Rafael Grossi, directeur général de l’AIEA, a déclaré que le stock croissant d’uranium hautement enrichi de l’Iran et les questions non résolues concernant son programme demeuraient des problèmes graves.
« Tant que l’Iran n’aidera pas l’Agence à résoudre les questions de garanties en suspens, l’Agence ne sera pas en mesure de garantir que le programme nucléaire iranien est exclusivement pacifique », a-t-il dit.
Il s’adressait au Conseil des gouverneurs de l’AIEA, composé de 35 pays, dont la France, la Russie, le Royaume-Uni et les États-Unis.
Manque de crédibilité
M. Grossi a également souligné que l’Iran n’avait pas fourni d’explications techniquement crédibles quant à la présence de particules d’uranium artificielles sur trois sites non déclarés – Varamin, Marivan et Turquzabad – malgré des années de consultations.
Sur la base de ses évaluations, l’AIEA peut conclure que ces trois sites faisaient partie d’un programme nucléaire structuré qui a fonctionné jusqu’au début des années 2000 et impliquait des matières nucléaires non déclarées, a-t-il déclaré.
« L’Agence conclut également que l’Iran n’a pas déclaré de matières nucléaires et d’activités liées au nucléaire sur ces trois sites non déclarés en Iran… de ce fait, l’Agence n’est pas en mesure de déterminer si les matières nucléaires concernées sont toujours hors du champ d’application des garanties ».

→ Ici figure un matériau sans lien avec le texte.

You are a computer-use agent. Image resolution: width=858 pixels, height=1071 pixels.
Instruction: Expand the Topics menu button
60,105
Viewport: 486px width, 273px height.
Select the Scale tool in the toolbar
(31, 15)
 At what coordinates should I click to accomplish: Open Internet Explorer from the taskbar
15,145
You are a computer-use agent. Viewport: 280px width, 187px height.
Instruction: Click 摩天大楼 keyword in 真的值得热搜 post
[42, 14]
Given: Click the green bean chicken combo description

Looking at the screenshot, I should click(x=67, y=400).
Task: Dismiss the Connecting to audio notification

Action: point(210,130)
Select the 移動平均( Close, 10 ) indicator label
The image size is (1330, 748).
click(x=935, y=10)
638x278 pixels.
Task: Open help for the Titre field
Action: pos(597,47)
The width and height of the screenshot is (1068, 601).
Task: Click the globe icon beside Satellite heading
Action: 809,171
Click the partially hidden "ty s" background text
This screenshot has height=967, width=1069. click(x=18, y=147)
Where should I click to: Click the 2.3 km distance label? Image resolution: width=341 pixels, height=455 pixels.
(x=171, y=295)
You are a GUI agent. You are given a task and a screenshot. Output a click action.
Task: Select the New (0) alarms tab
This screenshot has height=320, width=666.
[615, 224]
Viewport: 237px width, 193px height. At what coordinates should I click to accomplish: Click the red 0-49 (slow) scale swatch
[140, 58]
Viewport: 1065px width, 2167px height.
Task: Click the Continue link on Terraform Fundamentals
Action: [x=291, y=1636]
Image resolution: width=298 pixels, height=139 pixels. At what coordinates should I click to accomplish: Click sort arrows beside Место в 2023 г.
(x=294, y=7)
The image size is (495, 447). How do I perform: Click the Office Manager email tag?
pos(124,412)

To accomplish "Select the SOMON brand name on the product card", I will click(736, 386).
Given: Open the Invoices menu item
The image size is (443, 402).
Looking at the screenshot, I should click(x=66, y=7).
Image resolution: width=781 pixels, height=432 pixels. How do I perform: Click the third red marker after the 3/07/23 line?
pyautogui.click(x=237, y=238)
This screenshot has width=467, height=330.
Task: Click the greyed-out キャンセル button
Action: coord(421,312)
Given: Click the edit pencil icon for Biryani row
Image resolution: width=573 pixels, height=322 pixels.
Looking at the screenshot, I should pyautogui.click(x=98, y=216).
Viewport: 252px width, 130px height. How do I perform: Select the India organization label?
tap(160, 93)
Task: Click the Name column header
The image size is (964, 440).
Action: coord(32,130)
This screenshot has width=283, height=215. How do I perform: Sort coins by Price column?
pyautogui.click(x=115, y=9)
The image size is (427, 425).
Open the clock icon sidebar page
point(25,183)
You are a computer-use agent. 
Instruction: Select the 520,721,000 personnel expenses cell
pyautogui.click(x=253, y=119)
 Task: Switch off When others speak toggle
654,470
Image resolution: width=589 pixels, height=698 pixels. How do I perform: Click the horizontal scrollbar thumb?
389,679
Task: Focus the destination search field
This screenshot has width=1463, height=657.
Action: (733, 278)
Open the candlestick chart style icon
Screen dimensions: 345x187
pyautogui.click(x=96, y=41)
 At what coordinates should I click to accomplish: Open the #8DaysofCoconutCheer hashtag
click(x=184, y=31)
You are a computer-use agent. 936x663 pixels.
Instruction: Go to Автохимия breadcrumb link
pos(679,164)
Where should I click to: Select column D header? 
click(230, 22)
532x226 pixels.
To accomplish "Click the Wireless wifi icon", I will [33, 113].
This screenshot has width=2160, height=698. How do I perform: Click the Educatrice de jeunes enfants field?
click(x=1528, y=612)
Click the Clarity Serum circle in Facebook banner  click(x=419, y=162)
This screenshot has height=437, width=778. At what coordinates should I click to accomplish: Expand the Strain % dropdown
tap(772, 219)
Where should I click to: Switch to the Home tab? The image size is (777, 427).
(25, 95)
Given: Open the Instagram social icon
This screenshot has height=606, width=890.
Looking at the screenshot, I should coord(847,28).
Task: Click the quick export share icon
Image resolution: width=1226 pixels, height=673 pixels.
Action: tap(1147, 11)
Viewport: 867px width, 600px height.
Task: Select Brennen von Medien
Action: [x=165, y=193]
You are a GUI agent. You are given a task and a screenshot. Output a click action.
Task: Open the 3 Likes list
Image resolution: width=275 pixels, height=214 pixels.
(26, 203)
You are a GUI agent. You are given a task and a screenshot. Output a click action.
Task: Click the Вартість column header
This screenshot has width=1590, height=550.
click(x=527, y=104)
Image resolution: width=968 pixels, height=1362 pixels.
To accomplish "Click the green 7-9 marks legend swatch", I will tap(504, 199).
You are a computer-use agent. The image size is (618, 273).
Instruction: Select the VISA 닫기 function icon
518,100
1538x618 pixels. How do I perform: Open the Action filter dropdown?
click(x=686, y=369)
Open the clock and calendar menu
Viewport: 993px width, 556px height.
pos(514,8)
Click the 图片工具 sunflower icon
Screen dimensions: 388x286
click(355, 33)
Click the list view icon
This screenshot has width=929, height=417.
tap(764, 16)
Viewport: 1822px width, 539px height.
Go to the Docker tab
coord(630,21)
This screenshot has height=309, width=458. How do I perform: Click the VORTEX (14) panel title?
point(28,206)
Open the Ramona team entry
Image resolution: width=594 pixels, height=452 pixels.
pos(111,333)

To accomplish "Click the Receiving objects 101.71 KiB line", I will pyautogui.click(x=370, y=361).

La situation est aggravée par la décision du pays de cesser d’appliquer certaines dispositions de son accord de garanties, une obligation légale en vertu du droit international, a-t-il ajouté, exhortant Téhéran à rétablir d’urgence la transparence et à se conformer à ses obligations internationales.
Uranium hautement enrichi
M. Grossi s’est également déclaré alarmé par l’accumulation rapide de plus de 400 kilogrammes d’uranium hautement enrichi, qui a de graves conséquences.